** CONSEGNA A **
Secondo l'articolo su fumo e demenza riportato più sotto, di quali malattie il fumo intenso in età adulta più che raddoppia il rischio?
** CONSEGNA B **
Come prosegue l'articolo su fumo e demenza riportato più sotto? Scrivi il seguito a partire dall'ultima frase.

** TESTO DA ESAMINARE **

----

Fumo e demenza. Il collegamento scoperto dai ricercatori
Il legame tra fumo e demenza è noto da anni, ma finora le spiegazioni si concentravano soprattutto sui danni vascolari e respiratori. Una nuova ricerca pubblicata su Science Advances propone invece un meccanismo diverso: le cellule polmonari esposte alla nicotina invierebbero segnali biologici al cervello in grado di alterare i neuroni e favorire processi tipici delle malattie neurodegenerative. Un tassello che potrebbe chiarire perché il fumo intenso in età adulta più che raddoppia il rischio di sviluppare demenza, Alzheimer e demenza vascolare decenni dopo.
Un asse polmone‑cervello finora sconosciuto
Il nuovo studio dell'Università di Chicago descrive un sistema di comunicazione diretto tra polmoni e cervello.
Le cellule neuroendocrine polmonari (PNEC), meno dell'1% delle cellule del polmone, funzionano come sensori delle vie respiratorie. Quando vengono esposte alla nicotina, rilasciano grandi quantità di esosomi, minuscole vescicole che trasportano segnali biologici.
Questi esosomi contengono serotransferrina, una proteina coinvolta nel trasporto del ferro. Secondo i ricercatori, ogni esposizione alla nicotina può stimolare un rilascio massiccio di queste particelle, che viaggerebbero lungo il nervo vago fino al cervello.

----

** RIGHE ESTRATTE **
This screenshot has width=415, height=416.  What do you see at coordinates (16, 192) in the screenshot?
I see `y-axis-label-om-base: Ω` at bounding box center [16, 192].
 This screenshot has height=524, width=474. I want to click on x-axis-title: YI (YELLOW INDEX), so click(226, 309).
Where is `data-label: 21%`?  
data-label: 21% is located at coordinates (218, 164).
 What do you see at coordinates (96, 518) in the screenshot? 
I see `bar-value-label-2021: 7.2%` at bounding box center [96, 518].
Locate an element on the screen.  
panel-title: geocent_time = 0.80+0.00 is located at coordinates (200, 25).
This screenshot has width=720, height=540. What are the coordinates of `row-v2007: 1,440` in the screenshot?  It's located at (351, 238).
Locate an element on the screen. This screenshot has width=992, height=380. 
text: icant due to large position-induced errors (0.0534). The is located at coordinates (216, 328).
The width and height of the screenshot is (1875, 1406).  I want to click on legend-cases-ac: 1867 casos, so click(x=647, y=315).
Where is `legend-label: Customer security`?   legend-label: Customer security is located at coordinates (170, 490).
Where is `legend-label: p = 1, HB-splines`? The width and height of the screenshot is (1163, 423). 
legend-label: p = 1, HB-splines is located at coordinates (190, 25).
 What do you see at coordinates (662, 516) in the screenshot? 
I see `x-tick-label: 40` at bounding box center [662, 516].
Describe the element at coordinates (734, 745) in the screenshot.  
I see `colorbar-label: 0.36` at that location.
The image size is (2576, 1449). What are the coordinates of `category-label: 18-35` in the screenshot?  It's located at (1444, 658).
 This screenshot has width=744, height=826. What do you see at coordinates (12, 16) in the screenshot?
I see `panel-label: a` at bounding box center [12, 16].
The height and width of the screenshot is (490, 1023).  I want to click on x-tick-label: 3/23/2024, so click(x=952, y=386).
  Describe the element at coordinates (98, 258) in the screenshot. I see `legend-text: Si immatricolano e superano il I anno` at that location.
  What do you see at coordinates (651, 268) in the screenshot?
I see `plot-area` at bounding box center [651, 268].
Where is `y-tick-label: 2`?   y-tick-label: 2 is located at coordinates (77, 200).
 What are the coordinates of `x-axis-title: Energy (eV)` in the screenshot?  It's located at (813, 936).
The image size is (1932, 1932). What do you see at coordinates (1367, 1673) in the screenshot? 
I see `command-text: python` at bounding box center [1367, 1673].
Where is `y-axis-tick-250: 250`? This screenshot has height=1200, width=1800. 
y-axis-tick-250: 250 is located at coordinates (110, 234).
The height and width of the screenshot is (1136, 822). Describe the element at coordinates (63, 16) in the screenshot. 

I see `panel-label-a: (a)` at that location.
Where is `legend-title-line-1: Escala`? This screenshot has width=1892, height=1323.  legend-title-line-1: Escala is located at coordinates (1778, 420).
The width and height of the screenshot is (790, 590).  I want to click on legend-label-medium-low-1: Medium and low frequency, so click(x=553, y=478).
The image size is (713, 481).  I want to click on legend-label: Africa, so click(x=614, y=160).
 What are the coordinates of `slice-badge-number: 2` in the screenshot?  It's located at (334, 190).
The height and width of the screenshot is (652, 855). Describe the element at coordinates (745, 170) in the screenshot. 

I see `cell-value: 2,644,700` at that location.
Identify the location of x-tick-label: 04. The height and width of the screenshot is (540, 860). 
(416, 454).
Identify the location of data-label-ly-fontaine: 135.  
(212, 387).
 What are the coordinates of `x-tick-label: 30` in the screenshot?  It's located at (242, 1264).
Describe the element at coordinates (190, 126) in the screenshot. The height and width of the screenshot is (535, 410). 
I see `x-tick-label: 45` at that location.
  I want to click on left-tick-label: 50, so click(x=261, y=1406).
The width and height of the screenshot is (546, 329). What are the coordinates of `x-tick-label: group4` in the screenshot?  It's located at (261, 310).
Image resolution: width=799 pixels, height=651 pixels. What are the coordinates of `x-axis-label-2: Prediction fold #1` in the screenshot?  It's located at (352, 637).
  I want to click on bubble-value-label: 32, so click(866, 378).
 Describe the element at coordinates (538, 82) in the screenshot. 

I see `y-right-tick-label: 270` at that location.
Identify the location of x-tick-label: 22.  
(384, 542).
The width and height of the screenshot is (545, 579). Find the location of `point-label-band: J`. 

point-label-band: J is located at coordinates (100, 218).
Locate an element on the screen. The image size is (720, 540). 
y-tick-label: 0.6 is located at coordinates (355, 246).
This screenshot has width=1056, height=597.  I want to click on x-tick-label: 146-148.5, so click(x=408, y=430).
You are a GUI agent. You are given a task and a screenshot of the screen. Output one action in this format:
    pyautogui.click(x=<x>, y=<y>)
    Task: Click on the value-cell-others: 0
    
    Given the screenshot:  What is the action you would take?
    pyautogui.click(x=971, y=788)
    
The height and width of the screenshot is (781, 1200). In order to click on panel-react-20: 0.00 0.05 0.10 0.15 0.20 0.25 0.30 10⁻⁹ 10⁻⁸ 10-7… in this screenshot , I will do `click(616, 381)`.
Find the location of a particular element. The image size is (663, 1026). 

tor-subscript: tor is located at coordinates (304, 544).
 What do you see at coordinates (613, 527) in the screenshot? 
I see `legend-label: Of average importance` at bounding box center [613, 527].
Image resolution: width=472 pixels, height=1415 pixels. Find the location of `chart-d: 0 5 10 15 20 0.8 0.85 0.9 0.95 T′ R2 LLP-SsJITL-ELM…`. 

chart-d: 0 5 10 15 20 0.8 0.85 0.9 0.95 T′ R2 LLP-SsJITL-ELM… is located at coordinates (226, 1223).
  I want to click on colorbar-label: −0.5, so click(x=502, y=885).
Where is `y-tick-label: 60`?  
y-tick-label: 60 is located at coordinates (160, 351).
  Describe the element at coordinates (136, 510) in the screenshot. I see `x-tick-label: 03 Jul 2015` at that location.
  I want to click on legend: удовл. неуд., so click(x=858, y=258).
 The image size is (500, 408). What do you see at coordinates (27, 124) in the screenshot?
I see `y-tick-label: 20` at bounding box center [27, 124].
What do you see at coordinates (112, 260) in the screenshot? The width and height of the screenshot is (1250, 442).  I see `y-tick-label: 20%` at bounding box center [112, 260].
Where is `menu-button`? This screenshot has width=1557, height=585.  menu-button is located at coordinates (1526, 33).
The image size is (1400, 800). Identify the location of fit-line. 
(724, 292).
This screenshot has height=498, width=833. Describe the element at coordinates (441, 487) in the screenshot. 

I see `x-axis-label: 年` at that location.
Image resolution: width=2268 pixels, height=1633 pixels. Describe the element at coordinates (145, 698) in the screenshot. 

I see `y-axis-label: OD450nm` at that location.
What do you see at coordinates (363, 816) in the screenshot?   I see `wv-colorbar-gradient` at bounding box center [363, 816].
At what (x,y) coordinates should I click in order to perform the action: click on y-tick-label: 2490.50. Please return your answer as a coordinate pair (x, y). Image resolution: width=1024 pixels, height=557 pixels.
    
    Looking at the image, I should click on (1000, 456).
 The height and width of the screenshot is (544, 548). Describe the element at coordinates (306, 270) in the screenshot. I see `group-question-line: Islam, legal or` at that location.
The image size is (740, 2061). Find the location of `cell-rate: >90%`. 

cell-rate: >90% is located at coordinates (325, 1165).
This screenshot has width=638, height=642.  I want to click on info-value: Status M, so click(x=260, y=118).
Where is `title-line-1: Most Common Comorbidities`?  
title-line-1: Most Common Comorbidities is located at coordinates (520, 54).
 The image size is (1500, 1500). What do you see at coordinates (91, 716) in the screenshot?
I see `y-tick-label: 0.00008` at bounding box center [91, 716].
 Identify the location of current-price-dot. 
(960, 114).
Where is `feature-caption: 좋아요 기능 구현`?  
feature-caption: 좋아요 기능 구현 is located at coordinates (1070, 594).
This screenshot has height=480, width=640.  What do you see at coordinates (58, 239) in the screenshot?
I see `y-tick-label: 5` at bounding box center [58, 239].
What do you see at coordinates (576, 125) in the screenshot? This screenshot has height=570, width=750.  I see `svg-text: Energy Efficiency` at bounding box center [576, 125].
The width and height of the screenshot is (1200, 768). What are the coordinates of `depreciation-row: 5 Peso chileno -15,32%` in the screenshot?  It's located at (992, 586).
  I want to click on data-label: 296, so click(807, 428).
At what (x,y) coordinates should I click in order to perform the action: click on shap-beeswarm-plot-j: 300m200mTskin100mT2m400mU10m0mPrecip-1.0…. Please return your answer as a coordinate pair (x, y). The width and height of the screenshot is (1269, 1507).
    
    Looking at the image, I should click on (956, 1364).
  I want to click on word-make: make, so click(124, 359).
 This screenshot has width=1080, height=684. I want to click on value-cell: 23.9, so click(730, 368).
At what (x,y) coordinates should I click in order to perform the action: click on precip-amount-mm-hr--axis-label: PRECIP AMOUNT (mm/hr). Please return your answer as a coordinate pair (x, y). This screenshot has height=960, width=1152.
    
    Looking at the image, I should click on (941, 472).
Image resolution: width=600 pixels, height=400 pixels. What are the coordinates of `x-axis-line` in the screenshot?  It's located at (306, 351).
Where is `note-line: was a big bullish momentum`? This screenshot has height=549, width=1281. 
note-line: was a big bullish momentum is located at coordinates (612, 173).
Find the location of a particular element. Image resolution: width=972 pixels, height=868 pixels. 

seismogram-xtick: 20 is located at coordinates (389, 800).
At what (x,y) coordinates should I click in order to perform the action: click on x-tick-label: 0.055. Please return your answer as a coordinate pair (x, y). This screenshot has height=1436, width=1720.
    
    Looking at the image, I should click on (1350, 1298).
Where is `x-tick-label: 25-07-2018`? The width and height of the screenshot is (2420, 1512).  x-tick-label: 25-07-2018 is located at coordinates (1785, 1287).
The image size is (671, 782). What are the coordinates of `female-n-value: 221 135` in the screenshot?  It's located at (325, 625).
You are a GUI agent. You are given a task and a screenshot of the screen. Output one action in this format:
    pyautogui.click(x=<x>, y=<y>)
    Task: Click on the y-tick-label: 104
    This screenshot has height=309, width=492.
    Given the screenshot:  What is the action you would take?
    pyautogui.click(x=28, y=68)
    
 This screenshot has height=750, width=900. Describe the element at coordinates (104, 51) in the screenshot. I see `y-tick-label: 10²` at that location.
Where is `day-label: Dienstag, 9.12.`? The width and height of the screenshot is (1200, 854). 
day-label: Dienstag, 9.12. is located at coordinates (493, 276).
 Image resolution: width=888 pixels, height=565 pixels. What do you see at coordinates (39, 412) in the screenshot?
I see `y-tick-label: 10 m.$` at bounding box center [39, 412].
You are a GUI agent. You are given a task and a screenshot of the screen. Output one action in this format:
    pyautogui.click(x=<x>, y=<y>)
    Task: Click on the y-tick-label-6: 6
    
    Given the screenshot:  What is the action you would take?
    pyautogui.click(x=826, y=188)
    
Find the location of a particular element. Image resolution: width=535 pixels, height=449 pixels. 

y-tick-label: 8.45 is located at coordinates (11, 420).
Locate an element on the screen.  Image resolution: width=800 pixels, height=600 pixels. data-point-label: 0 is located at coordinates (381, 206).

----

** RISULTATO A **
Demenza, Alzheimer e demenza vascolare.

** RISULTATO B **
Come gli esosomi alterano i neuroni
Una volta raggiunto il cervello, gli esosomi interferirebbero con la regolazione del ferro nei neuroni. Il risultato è un'alterazione dell'omeostasi del ferro, associata a:
● stress ossidativo
● disfunzione mitocondriale
● accumulo di proteine come l'α‑sinucleina
● attivazione della ferroptosi, una forma di morte cellulare programmata legata al ferro
Questi processi sono tipici delle malattie neurodegenerative. Lo studio suggerisce quindi che il polmone non sia solo un organo danneggiato dal fumo, ma un attore attivo capace di influenzare direttamente la salute cerebrale.
Perché questa scoperta cambia la prospettiva
Finora il legame tra fumo e declino cognitivo era attribuito soprattutto alla riduzione dell'ossigenazione cerebrale, a danni vascolari e a infiammazione cronica.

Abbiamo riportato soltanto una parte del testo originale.